■ Assigned task: Reproduce each of the following records verbatim, without any alteration.

[Supplied material]

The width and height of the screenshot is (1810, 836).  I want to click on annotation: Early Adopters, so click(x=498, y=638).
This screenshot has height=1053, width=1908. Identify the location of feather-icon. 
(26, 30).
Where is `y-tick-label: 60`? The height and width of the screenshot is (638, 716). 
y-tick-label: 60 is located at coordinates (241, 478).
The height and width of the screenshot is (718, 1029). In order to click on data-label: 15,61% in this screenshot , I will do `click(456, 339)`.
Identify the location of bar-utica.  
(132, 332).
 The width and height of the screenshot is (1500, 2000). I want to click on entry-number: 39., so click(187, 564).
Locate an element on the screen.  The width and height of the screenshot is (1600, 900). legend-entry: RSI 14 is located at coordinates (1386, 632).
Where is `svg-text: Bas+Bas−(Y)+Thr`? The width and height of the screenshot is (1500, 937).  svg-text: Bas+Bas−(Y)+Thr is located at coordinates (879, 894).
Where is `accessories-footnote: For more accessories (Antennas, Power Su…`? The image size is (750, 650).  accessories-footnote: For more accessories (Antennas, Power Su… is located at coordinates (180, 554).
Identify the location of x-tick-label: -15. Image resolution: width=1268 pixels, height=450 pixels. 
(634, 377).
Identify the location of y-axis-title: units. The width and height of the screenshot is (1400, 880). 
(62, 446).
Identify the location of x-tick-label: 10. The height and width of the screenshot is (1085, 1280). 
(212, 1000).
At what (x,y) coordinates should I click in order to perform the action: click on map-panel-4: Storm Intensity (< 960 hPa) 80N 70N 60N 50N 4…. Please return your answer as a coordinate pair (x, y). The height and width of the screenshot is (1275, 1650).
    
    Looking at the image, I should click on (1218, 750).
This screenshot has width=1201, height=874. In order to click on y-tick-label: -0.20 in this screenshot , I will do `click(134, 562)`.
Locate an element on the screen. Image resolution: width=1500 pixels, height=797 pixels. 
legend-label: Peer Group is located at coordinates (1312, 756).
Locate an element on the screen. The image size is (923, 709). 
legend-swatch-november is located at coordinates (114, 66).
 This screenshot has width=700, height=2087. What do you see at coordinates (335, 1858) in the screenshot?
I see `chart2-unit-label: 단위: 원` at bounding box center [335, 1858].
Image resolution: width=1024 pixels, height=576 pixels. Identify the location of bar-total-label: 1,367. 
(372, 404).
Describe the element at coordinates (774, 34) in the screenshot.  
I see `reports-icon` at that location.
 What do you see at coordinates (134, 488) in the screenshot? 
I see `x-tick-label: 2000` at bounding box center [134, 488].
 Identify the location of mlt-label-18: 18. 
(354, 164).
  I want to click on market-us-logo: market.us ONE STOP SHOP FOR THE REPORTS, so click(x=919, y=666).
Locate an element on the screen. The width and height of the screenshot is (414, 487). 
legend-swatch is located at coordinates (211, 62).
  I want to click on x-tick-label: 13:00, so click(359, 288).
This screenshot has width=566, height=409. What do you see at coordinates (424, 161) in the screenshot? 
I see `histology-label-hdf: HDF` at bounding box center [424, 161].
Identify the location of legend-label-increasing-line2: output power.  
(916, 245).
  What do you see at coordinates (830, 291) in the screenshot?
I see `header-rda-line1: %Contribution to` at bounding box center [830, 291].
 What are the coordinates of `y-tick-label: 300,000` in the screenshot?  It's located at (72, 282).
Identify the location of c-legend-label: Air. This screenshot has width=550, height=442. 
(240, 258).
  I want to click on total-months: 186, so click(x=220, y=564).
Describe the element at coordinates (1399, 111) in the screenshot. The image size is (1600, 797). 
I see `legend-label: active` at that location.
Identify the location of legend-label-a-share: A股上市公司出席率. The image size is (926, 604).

[/Supplied material]

■ Your response:
The width and height of the screenshot is (1810, 836).  I want to click on annotation: Early Adopters, so click(x=498, y=638).
This screenshot has height=1053, width=1908. Identify the location of feather-icon. 
(26, 30).
Where is `y-tick-label: 60`? The height and width of the screenshot is (638, 716). 
y-tick-label: 60 is located at coordinates (241, 478).
The height and width of the screenshot is (718, 1029). In order to click on data-label: 15,61% in this screenshot , I will do `click(456, 339)`.
Identify the location of bar-utica.  
(132, 332).
 The width and height of the screenshot is (1500, 2000). I want to click on entry-number: 39., so click(187, 564).
Locate an element on the screen.  The width and height of the screenshot is (1600, 900). legend-entry: RSI 14 is located at coordinates (1386, 632).
Where is `svg-text: Bas+Bas−(Y)+Thr`? The width and height of the screenshot is (1500, 937).  svg-text: Bas+Bas−(Y)+Thr is located at coordinates (879, 894).
Where is `accessories-footnote: For more accessories (Antennas, Power Su…`? The image size is (750, 650).  accessories-footnote: For more accessories (Antennas, Power Su… is located at coordinates (180, 554).
Identify the location of x-tick-label: -15. Image resolution: width=1268 pixels, height=450 pixels. 
(634, 377).
Identify the location of y-axis-title: units. The width and height of the screenshot is (1400, 880). 
(62, 446).
Identify the location of x-tick-label: 10. The height and width of the screenshot is (1085, 1280). 
(212, 1000).
At what (x,y) coordinates should I click in order to perform the action: click on map-panel-4: Storm Intensity (< 960 hPa) 80N 70N 60N 50N 4…. Please return your answer as a coordinate pair (x, y). The height and width of the screenshot is (1275, 1650).
    
    Looking at the image, I should click on (1218, 750).
This screenshot has width=1201, height=874. In order to click on y-tick-label: -0.20 in this screenshot , I will do `click(134, 562)`.
Locate an element on the screen. Image resolution: width=1500 pixels, height=797 pixels. 
legend-label: Peer Group is located at coordinates (1312, 756).
Locate an element on the screen. The image size is (923, 709). 
legend-swatch-november is located at coordinates (114, 66).
 This screenshot has width=700, height=2087. What do you see at coordinates (335, 1858) in the screenshot?
I see `chart2-unit-label: 단위: 원` at bounding box center [335, 1858].
Image resolution: width=1024 pixels, height=576 pixels. Identify the location of bar-total-label: 1,367. 
(372, 404).
Describe the element at coordinates (774, 34) in the screenshot.  
I see `reports-icon` at that location.
 What do you see at coordinates (134, 488) in the screenshot? 
I see `x-tick-label: 2000` at bounding box center [134, 488].
 Identify the location of mlt-label-18: 18. 
(354, 164).
  I want to click on market-us-logo: market.us ONE STOP SHOP FOR THE REPORTS, so click(x=919, y=666).
Locate an element on the screen. The width and height of the screenshot is (414, 487). 
legend-swatch is located at coordinates (211, 62).
  I want to click on x-tick-label: 13:00, so click(359, 288).
This screenshot has width=566, height=409. What do you see at coordinates (424, 161) in the screenshot? 
I see `histology-label-hdf: HDF` at bounding box center [424, 161].
Identify the location of legend-label-increasing-line2: output power.  
(916, 245).
  What do you see at coordinates (830, 291) in the screenshot?
I see `header-rda-line1: %Contribution to` at bounding box center [830, 291].
 What are the coordinates of `y-tick-label: 300,000` in the screenshot?  It's located at (72, 282).
Identify the location of c-legend-label: Air. This screenshot has width=550, height=442. 
(240, 258).
  I want to click on total-months: 186, so click(x=220, y=564).
Describe the element at coordinates (1399, 111) in the screenshot. The image size is (1600, 797). 
I see `legend-label: active` at that location.
Identify the location of legend-label-a-share: A股上市公司出席率. The image size is (926, 604).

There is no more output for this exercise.